**INFORMATION:**
== Segment start ==

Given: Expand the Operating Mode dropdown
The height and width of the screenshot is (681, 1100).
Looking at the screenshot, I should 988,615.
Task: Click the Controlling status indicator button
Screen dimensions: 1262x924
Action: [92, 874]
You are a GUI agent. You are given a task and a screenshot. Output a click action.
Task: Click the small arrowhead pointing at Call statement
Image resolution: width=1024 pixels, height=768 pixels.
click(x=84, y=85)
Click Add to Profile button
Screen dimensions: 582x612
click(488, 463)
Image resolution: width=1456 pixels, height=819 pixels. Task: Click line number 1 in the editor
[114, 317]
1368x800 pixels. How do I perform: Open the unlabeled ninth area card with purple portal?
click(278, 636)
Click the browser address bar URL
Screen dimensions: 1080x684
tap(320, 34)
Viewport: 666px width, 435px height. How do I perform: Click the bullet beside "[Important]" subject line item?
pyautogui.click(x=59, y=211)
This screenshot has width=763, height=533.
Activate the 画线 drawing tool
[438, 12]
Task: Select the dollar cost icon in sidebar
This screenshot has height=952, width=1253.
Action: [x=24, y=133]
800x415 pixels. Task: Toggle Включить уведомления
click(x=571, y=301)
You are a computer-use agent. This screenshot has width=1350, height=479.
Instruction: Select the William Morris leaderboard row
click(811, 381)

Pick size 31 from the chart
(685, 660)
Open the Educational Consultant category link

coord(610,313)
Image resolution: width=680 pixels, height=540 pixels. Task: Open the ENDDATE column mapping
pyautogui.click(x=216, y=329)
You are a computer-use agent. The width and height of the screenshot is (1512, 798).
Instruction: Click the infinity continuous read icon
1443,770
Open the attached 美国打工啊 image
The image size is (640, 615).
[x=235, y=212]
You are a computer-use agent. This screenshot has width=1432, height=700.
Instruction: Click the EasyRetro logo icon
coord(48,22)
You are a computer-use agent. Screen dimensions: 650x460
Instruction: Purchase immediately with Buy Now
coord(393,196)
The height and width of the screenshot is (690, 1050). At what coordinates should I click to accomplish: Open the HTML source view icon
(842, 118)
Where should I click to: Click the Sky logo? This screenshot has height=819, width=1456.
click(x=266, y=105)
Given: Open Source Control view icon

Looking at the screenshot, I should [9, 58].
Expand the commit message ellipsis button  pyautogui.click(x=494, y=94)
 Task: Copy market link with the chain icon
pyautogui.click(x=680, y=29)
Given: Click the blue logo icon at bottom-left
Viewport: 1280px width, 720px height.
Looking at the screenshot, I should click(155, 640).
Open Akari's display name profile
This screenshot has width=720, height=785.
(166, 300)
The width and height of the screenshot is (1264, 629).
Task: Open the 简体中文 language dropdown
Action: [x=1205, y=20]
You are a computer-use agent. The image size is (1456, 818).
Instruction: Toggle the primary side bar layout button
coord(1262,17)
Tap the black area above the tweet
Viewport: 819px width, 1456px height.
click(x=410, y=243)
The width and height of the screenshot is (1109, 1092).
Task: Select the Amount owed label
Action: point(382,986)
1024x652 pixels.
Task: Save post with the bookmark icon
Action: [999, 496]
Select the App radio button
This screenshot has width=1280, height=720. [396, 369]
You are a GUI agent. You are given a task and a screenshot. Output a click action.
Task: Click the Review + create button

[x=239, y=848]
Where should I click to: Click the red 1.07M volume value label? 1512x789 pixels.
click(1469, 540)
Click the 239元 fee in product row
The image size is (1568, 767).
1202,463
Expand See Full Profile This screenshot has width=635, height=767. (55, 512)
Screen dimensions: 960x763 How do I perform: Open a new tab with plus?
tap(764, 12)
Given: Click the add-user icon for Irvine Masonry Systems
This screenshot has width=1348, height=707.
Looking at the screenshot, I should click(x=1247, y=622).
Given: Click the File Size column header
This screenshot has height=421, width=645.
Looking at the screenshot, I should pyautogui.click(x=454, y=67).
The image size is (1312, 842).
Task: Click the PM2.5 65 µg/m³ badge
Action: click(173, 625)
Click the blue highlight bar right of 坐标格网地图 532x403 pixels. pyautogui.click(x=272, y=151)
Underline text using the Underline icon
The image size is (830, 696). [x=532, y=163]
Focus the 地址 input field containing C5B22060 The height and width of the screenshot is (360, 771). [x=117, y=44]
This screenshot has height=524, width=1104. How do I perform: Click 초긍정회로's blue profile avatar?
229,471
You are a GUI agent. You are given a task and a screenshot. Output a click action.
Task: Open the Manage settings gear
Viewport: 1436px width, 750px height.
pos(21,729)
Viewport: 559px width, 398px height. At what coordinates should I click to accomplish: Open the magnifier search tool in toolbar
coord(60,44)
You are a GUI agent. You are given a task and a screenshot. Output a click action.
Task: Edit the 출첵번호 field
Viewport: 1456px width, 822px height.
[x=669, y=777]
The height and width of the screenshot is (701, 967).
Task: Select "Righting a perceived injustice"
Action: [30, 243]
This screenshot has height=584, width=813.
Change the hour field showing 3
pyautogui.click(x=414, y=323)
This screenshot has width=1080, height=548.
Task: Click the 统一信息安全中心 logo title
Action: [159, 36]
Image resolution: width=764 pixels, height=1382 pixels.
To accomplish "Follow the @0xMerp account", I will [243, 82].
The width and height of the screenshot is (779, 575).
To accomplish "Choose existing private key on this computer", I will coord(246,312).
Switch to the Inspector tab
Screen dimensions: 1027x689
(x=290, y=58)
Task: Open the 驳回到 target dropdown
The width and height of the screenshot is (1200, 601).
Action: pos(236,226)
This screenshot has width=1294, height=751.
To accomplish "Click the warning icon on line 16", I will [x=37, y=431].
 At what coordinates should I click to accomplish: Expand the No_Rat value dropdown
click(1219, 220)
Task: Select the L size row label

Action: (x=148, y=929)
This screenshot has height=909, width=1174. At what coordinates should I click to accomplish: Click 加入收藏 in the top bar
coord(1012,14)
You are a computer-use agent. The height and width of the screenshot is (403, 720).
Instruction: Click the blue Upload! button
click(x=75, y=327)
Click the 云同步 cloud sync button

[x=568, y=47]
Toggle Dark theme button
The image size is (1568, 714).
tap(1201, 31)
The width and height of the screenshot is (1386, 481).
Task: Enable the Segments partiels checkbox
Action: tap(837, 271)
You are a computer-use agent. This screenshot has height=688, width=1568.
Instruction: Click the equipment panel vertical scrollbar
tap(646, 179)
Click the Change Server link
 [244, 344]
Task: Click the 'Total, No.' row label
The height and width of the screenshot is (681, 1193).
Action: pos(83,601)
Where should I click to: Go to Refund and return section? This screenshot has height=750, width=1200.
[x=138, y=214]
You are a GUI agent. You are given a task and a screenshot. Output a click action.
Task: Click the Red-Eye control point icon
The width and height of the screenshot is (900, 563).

== Segment end ==

**THE PROBLEM:** Output every line of the data again, exactly.

**ANSWER:**
Given: Expand the Operating Mode dropdown
The height and width of the screenshot is (681, 1100).
Looking at the screenshot, I should 988,615.
Task: Click the Controlling status indicator button
Screen dimensions: 1262x924
Action: [92, 874]
You are a GUI agent. You are given a task and a screenshot. Output a click action.
Task: Click the small arrowhead pointing at Call statement
Image resolution: width=1024 pixels, height=768 pixels.
click(x=84, y=85)
Click Add to Profile button
Screen dimensions: 582x612
click(488, 463)
Image resolution: width=1456 pixels, height=819 pixels. Task: Click line number 1 in the editor
[114, 317]
1368x800 pixels. How do I perform: Open the unlabeled ninth area card with purple portal?
click(278, 636)
Click the browser address bar URL
Screen dimensions: 1080x684
tap(320, 34)
Viewport: 666px width, 435px height. How do I perform: Click the bullet beside "[Important]" subject line item?
pyautogui.click(x=59, y=211)
This screenshot has width=763, height=533.
Activate the 画线 drawing tool
[438, 12]
Task: Select the dollar cost icon in sidebar
This screenshot has height=952, width=1253.
Action: [x=24, y=133]
800x415 pixels. Task: Toggle Включить уведомления
click(x=571, y=301)
You are a computer-use agent. This screenshot has width=1350, height=479.
Instruction: Select the William Morris leaderboard row
click(811, 381)

Pick size 31 from the chart
(685, 660)
Open the Educational Consultant category link

coord(610,313)
Image resolution: width=680 pixels, height=540 pixels. Task: Open the ENDDATE column mapping
pyautogui.click(x=216, y=329)
You are a computer-use agent. The width and height of the screenshot is (1512, 798).
Instruction: Click the infinity continuous read icon
1443,770
Open the attached 美国打工啊 image
The image size is (640, 615).
[x=235, y=212]
You are a computer-use agent. This screenshot has width=1432, height=700.
Instruction: Click the EasyRetro logo icon
coord(48,22)
You are a computer-use agent. Screen dimensions: 650x460
Instruction: Purchase immediately with Buy Now
coord(393,196)
The height and width of the screenshot is (690, 1050). At what coordinates should I click to accomplish: Open the HTML source view icon
(842, 118)
Where should I click to: Click the Sky logo? This screenshot has height=819, width=1456.
click(x=266, y=105)
Given: Open Source Control view icon

Looking at the screenshot, I should [9, 58].
Expand the commit message ellipsis button  pyautogui.click(x=494, y=94)
 Task: Copy market link with the chain icon
pyautogui.click(x=680, y=29)
Given: Click the blue logo icon at bottom-left
Viewport: 1280px width, 720px height.
Looking at the screenshot, I should click(155, 640).
Open Akari's display name profile
This screenshot has width=720, height=785.
(166, 300)
The width and height of the screenshot is (1264, 629).
Task: Open the 简体中文 language dropdown
Action: [x=1205, y=20]
You are a computer-use agent. The image size is (1456, 818).
Instruction: Toggle the primary side bar layout button
coord(1262,17)
Tap the black area above the tweet
Viewport: 819px width, 1456px height.
click(x=410, y=243)
The width and height of the screenshot is (1109, 1092).
Task: Select the Amount owed label
Action: point(382,986)
1024x652 pixels.
Task: Save post with the bookmark icon
Action: [999, 496]
Select the App radio button
This screenshot has width=1280, height=720. [396, 369]
You are a GUI agent. You are given a task and a screenshot. Output a click action.
Task: Click the Review + create button

[x=239, y=848]
Where should I click to: Click the red 1.07M volume value label? 1512x789 pixels.
click(1469, 540)
Click the 239元 fee in product row
The image size is (1568, 767).
1202,463
Expand See Full Profile This screenshot has width=635, height=767. (55, 512)
Screen dimensions: 960x763 How do I perform: Open a new tab with plus?
tap(764, 12)
Given: Click the add-user icon for Irvine Masonry Systems
This screenshot has width=1348, height=707.
Looking at the screenshot, I should click(x=1247, y=622).
Given: Click the File Size column header
This screenshot has height=421, width=645.
Looking at the screenshot, I should pyautogui.click(x=454, y=67).
The image size is (1312, 842).
Task: Click the PM2.5 65 µg/m³ badge
Action: click(173, 625)
Click the blue highlight bar right of 坐标格网地图 532x403 pixels. pyautogui.click(x=272, y=151)
Underline text using the Underline icon
The image size is (830, 696). [x=532, y=163]
Focus the 地址 input field containing C5B22060 The height and width of the screenshot is (360, 771). [x=117, y=44]
This screenshot has height=524, width=1104. How do I perform: Click 초긍정회로's blue profile avatar?
229,471
You are a GUI agent. You are given a task and a screenshot. Output a click action.
Task: Open the Manage settings gear
Viewport: 1436px width, 750px height.
pos(21,729)
Viewport: 559px width, 398px height. At what coordinates should I click to accomplish: Open the magnifier search tool in toolbar
coord(60,44)
You are a GUI agent. You are given a task and a screenshot. Output a click action.
Task: Edit the 출첵번호 field
Viewport: 1456px width, 822px height.
[x=669, y=777]
The height and width of the screenshot is (701, 967).
Task: Select "Righting a perceived injustice"
Action: [30, 243]
This screenshot has height=584, width=813.
Change the hour field showing 3
pyautogui.click(x=414, y=323)
This screenshot has width=1080, height=548.
Task: Click the 统一信息安全中心 logo title
Action: [159, 36]
Image resolution: width=764 pixels, height=1382 pixels.
To accomplish "Follow the @0xMerp account", I will [243, 82].
The width and height of the screenshot is (779, 575).
To accomplish "Choose existing private key on this computer", I will coord(246,312).
Switch to the Inspector tab
Screen dimensions: 1027x689
(x=290, y=58)
Task: Open the 驳回到 target dropdown
The width and height of the screenshot is (1200, 601).
Action: pos(236,226)
This screenshot has width=1294, height=751.
To accomplish "Click the warning icon on line 16", I will [x=37, y=431].
 At what coordinates should I click to accomplish: Expand the No_Rat value dropdown
click(1219, 220)
Task: Select the L size row label

Action: (x=148, y=929)
This screenshot has height=909, width=1174. At what coordinates should I click to accomplish: Click 加入收藏 in the top bar
coord(1012,14)
You are a computer-use agent. The height and width of the screenshot is (403, 720).
Instruction: Click the blue Upload! button
click(x=75, y=327)
Click the 云同步 cloud sync button

[x=568, y=47]
Toggle Dark theme button
The image size is (1568, 714).
tap(1201, 31)
The width and height of the screenshot is (1386, 481).
Task: Enable the Segments partiels checkbox
Action: tap(837, 271)
You are a computer-use agent. This screenshot has height=688, width=1568.
Instruction: Click the equipment panel vertical scrollbar
tap(646, 179)
Click the Change Server link
 [244, 344]
Task: Click the 'Total, No.' row label
The height and width of the screenshot is (681, 1193).
Action: pos(83,601)
Where should I click to: Go to Refund and return section? This screenshot has height=750, width=1200.
[x=138, y=214]
You are a GUI agent. You are given a task and a screenshot. Output a click action.
Task: Click the Red-Eye control point icon
The width and height of the screenshot is (900, 563).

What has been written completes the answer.